[Python-ideas] BackupFile

Kim Gräsman kim at mvps.org
Mon Jun 25 16:39:33 CEST 2012


+python-ideas


---------- Forwarded message ----------
From: Kim Gräsman <kim at mvps.org>
Date: Mon, Jun 25, 2012 at 3:21 PM
Subject: Re: [Python-ideas] BackupFile
To: Masklinn <masklinn at masklinn.net>

Hi Masklinn,

Thanks for your response!

On Mon, Jun 25, 2012 at 2:33 PM, Masklinn <masklinn at masklinn.net> wrote:
> On 2012-06-25, at 14:17 , Kim Gräsman wrote:
>>
>> - Would something like this be useful outside of my office?
>
> I'm not sure I correctly understand the purpose of this, and if I do it
> seems to be kind-of a hack for "fixing" kind-of crummy code: is it
> correct that the goal is to temporarily edit a file (and restore it
> later) to change the behavior of *other* pieces of code reading the same
> file?
>
> So essentially dynamically scoping the content of a file?

Yes, that's it. I use it to adapt the behavior of third-party code I
can only affect through configuration files.

> I find the idea rather troublesome/problematic, as it's completely
> blind to (and unsafe under) concurrent access, and will be tricky to
> handle cleanly wrt filesystem caches and commits.
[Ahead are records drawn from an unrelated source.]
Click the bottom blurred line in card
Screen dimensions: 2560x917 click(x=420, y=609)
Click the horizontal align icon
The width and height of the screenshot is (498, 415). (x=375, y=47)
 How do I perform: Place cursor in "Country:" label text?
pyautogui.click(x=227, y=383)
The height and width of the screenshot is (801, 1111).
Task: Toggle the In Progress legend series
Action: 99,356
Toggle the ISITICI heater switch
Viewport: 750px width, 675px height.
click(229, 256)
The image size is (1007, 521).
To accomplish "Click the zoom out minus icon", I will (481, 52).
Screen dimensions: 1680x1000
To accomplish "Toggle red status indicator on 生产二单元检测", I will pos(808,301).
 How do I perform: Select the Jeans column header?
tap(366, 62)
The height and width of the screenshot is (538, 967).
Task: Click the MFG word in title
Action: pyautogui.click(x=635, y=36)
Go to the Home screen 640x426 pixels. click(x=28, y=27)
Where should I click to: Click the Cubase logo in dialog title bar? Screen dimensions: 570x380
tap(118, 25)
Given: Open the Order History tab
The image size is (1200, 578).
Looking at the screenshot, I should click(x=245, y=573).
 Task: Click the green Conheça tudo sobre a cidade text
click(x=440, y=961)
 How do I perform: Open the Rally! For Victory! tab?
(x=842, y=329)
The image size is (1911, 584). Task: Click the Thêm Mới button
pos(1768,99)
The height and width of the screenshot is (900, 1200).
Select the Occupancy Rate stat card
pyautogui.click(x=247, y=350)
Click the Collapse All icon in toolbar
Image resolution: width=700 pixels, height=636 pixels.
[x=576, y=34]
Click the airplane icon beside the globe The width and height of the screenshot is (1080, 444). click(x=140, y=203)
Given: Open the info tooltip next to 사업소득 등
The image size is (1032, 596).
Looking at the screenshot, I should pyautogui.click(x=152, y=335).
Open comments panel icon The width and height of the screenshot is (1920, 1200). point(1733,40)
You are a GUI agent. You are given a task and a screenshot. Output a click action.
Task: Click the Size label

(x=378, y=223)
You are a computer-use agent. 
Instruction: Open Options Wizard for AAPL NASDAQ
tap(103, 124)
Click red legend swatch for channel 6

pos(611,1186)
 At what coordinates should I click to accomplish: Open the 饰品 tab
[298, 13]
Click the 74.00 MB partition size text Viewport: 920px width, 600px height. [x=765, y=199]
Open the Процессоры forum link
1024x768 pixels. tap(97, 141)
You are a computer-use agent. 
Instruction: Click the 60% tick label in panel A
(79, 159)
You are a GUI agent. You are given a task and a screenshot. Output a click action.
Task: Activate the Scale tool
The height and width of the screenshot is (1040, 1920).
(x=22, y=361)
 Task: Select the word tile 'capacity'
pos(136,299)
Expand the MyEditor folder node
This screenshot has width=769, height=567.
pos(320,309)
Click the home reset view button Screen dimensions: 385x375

Good point. I use this in a controlled environment, where I know
nobody else is using the file. Multiple concurrent users would break
this completely...

> The initial mail hinted at atomic file replacement *or* backuping a file
> and restoring the backup on error, something along the lines of:
>
>    with Backup(settings_file):
>        alter_file()
>        alter_file_2()
>        alter_file_3()
>    # altered file

Nope, not this.

>    with Backup(settings_file):
>        alter_file()
>        alter_file_2()
>        raise Exception("boom")
>        alter_file_3()
>    # old file is back

This is what I was aiming for, except old file would be
unconditionally restored.

> in the same way e.g. Emacs will keep "~" files around during edition. That
> could have been a ~+1 for me, but the behavior as I understood it
> (understanding which may be incorrect, again) I'd be -1 on, it seems too
> dangerous and too tied to other issues in the code.

Yeah, I think the concurrency aspect of it makes it easy to misuse, so
it's probably not a good fit for the standard library.